Instructions to follow:
Read the data and repeat all of it exactly.

Dataset extract:
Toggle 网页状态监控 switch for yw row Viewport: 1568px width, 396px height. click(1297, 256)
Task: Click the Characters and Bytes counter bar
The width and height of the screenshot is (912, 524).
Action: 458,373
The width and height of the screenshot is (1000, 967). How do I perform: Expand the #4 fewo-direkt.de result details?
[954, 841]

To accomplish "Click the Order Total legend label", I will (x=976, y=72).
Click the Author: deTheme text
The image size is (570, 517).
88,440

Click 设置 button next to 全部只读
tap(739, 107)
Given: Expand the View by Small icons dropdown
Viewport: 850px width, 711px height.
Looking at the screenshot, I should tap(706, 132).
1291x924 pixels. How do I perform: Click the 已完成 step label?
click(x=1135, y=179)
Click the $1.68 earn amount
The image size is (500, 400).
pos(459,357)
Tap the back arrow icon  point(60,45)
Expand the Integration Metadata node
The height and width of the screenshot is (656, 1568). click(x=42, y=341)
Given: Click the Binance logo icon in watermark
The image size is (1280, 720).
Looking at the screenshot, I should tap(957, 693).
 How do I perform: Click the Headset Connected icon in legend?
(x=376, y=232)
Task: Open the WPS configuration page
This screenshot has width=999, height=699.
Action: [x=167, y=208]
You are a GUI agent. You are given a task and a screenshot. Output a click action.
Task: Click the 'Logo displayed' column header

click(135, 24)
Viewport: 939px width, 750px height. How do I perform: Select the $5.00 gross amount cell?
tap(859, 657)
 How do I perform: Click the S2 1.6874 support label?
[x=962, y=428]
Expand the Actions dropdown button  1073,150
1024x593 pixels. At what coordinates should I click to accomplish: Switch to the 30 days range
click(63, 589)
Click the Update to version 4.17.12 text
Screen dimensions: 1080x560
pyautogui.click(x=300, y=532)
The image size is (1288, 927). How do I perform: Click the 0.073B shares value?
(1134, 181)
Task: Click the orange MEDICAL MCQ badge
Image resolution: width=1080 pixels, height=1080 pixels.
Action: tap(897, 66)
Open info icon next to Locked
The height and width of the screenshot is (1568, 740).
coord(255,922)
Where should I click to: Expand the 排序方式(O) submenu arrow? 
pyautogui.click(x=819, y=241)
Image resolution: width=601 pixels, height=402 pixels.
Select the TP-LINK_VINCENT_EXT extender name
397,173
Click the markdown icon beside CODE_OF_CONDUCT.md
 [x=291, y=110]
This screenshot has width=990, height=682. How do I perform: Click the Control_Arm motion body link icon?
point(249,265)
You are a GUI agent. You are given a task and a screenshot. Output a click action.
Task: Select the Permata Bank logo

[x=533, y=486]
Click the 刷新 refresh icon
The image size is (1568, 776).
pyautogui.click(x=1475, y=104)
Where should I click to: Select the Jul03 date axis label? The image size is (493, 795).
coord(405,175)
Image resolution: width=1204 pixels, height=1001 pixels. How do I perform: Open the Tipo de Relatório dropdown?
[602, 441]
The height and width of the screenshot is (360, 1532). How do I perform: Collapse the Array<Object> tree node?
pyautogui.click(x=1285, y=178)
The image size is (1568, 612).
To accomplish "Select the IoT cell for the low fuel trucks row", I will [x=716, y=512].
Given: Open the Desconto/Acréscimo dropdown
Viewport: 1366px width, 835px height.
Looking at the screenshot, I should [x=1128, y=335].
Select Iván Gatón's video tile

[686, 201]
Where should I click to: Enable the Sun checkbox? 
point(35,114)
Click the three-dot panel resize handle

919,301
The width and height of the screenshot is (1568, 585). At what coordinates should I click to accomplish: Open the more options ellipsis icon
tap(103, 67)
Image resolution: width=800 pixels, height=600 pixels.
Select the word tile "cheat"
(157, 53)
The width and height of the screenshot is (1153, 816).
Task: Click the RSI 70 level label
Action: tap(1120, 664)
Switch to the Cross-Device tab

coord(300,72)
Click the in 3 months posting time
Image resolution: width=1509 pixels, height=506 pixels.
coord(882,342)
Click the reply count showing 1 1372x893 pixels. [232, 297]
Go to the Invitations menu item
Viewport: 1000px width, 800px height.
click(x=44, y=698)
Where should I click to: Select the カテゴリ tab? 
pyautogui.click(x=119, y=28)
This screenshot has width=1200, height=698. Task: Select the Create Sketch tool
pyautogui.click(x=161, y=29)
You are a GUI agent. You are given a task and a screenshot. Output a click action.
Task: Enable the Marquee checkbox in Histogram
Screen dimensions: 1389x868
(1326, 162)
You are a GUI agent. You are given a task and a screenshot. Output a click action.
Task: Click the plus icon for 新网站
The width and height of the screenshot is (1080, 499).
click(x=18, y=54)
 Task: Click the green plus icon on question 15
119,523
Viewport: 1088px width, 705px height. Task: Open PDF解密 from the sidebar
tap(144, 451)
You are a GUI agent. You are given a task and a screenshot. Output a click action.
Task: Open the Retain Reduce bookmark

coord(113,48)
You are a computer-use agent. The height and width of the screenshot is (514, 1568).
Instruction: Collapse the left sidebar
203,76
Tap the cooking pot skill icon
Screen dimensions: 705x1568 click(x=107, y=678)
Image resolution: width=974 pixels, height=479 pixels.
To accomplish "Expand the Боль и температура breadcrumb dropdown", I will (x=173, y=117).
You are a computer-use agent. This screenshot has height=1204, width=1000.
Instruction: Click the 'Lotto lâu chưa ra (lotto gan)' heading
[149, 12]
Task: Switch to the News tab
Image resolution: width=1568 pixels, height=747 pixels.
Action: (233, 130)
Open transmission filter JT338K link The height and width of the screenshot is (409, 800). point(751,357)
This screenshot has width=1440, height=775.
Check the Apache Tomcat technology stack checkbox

Task result:
Toggle 网页状态监控 switch for yw row Viewport: 1568px width, 396px height. click(1297, 256)
Task: Click the Characters and Bytes counter bar
The width and height of the screenshot is (912, 524).
Action: 458,373
The width and height of the screenshot is (1000, 967). How do I perform: Expand the #4 fewo-direkt.de result details?
[954, 841]

To accomplish "Click the Order Total legend label", I will (x=976, y=72).
Click the Author: deTheme text
The image size is (570, 517).
88,440

Click 设置 button next to 全部只读
tap(739, 107)
Given: Expand the View by Small icons dropdown
Viewport: 850px width, 711px height.
Looking at the screenshot, I should tap(706, 132).
1291x924 pixels. How do I perform: Click the 已完成 step label?
click(x=1135, y=179)
Click the $1.68 earn amount
The image size is (500, 400).
pos(459,357)
Tap the back arrow icon  point(60,45)
Expand the Integration Metadata node
The height and width of the screenshot is (656, 1568). click(x=42, y=341)
Given: Click the Binance logo icon in watermark
The image size is (1280, 720).
Looking at the screenshot, I should tap(957, 693).
 How do I perform: Click the Headset Connected icon in legend?
(x=376, y=232)
Task: Open the WPS configuration page
This screenshot has width=999, height=699.
Action: [x=167, y=208]
You are a GUI agent. You are given a task and a screenshot. Output a click action.
Task: Click the 'Logo displayed' column header

click(135, 24)
Viewport: 939px width, 750px height. How do I perform: Select the $5.00 gross amount cell?
tap(859, 657)
 How do I perform: Click the S2 1.6874 support label?
[x=962, y=428]
Expand the Actions dropdown button  1073,150
1024x593 pixels. At what coordinates should I click to accomplish: Switch to the 30 days range
click(63, 589)
Click the Update to version 4.17.12 text
Screen dimensions: 1080x560
pyautogui.click(x=300, y=532)
The image size is (1288, 927). How do I perform: Click the 0.073B shares value?
(1134, 181)
Task: Click the orange MEDICAL MCQ badge
Image resolution: width=1080 pixels, height=1080 pixels.
Action: tap(897, 66)
Open info icon next to Locked
The height and width of the screenshot is (1568, 740).
coord(255,922)
Where should I click to: Expand the 排序方式(O) submenu arrow? 
pyautogui.click(x=819, y=241)
Image resolution: width=601 pixels, height=402 pixels.
Select the TP-LINK_VINCENT_EXT extender name
397,173
Click the markdown icon beside CODE_OF_CONDUCT.md
 [x=291, y=110]
This screenshot has width=990, height=682. How do I perform: Click the Control_Arm motion body link icon?
point(249,265)
You are a GUI agent. You are given a task and a screenshot. Output a click action.
Task: Select the Permata Bank logo

[x=533, y=486]
Click the 刷新 refresh icon
The image size is (1568, 776).
pyautogui.click(x=1475, y=104)
Where should I click to: Select the Jul03 date axis label? The image size is (493, 795).
coord(405,175)
Image resolution: width=1204 pixels, height=1001 pixels. How do I perform: Open the Tipo de Relatório dropdown?
[602, 441]
The height and width of the screenshot is (360, 1532). How do I perform: Collapse the Array<Object> tree node?
pyautogui.click(x=1285, y=178)
The image size is (1568, 612).
To accomplish "Select the IoT cell for the low fuel trucks row", I will [x=716, y=512].
Given: Open the Desconto/Acréscimo dropdown
Viewport: 1366px width, 835px height.
Looking at the screenshot, I should [x=1128, y=335].
Select Iván Gatón's video tile

[686, 201]
Where should I click to: Enable the Sun checkbox? 
point(35,114)
Click the three-dot panel resize handle

919,301
The width and height of the screenshot is (1568, 585). At what coordinates should I click to accomplish: Open the more options ellipsis icon
tap(103, 67)
Image resolution: width=800 pixels, height=600 pixels.
Select the word tile "cheat"
(157, 53)
The width and height of the screenshot is (1153, 816).
Task: Click the RSI 70 level label
Action: tap(1120, 664)
Switch to the Cross-Device tab

coord(300,72)
Click the in 3 months posting time
Image resolution: width=1509 pixels, height=506 pixels.
coord(882,342)
Click the reply count showing 1 1372x893 pixels. [232, 297]
Go to the Invitations menu item
Viewport: 1000px width, 800px height.
click(x=44, y=698)
Where should I click to: Select the カテゴリ tab? 
pyautogui.click(x=119, y=28)
This screenshot has width=1200, height=698. Task: Select the Create Sketch tool
pyautogui.click(x=161, y=29)
You are a GUI agent. You are given a task and a screenshot. Output a click action.
Task: Enable the Marquee checkbox in Histogram
Screen dimensions: 1389x868
(1326, 162)
You are a GUI agent. You are given a task and a screenshot. Output a click action.
Task: Click the plus icon for 新网站
The width and height of the screenshot is (1080, 499).
click(x=18, y=54)
 Task: Click the green plus icon on question 15
119,523
Viewport: 1088px width, 705px height. Task: Open PDF解密 from the sidebar
tap(144, 451)
You are a GUI agent. You are given a task and a screenshot. Output a click action.
Task: Open the Retain Reduce bookmark

coord(113,48)
You are a computer-use agent. The height and width of the screenshot is (514, 1568).
Instruction: Collapse the left sidebar
203,76
Tap the cooking pot skill icon
Screen dimensions: 705x1568 click(x=107, y=678)
Image resolution: width=974 pixels, height=479 pixels.
To accomplish "Expand the Боль и температура breadcrumb dropdown", I will (x=173, y=117).
You are a computer-use agent. This screenshot has height=1204, width=1000.
Instruction: Click the 'Lotto lâu chưa ra (lotto gan)' heading
[149, 12]
Task: Switch to the News tab
Image resolution: width=1568 pixels, height=747 pixels.
Action: (233, 130)
Open transmission filter JT338K link The height and width of the screenshot is (409, 800). point(751,357)
This screenshot has width=1440, height=775.
Check the Apache Tomcat technology stack checkbox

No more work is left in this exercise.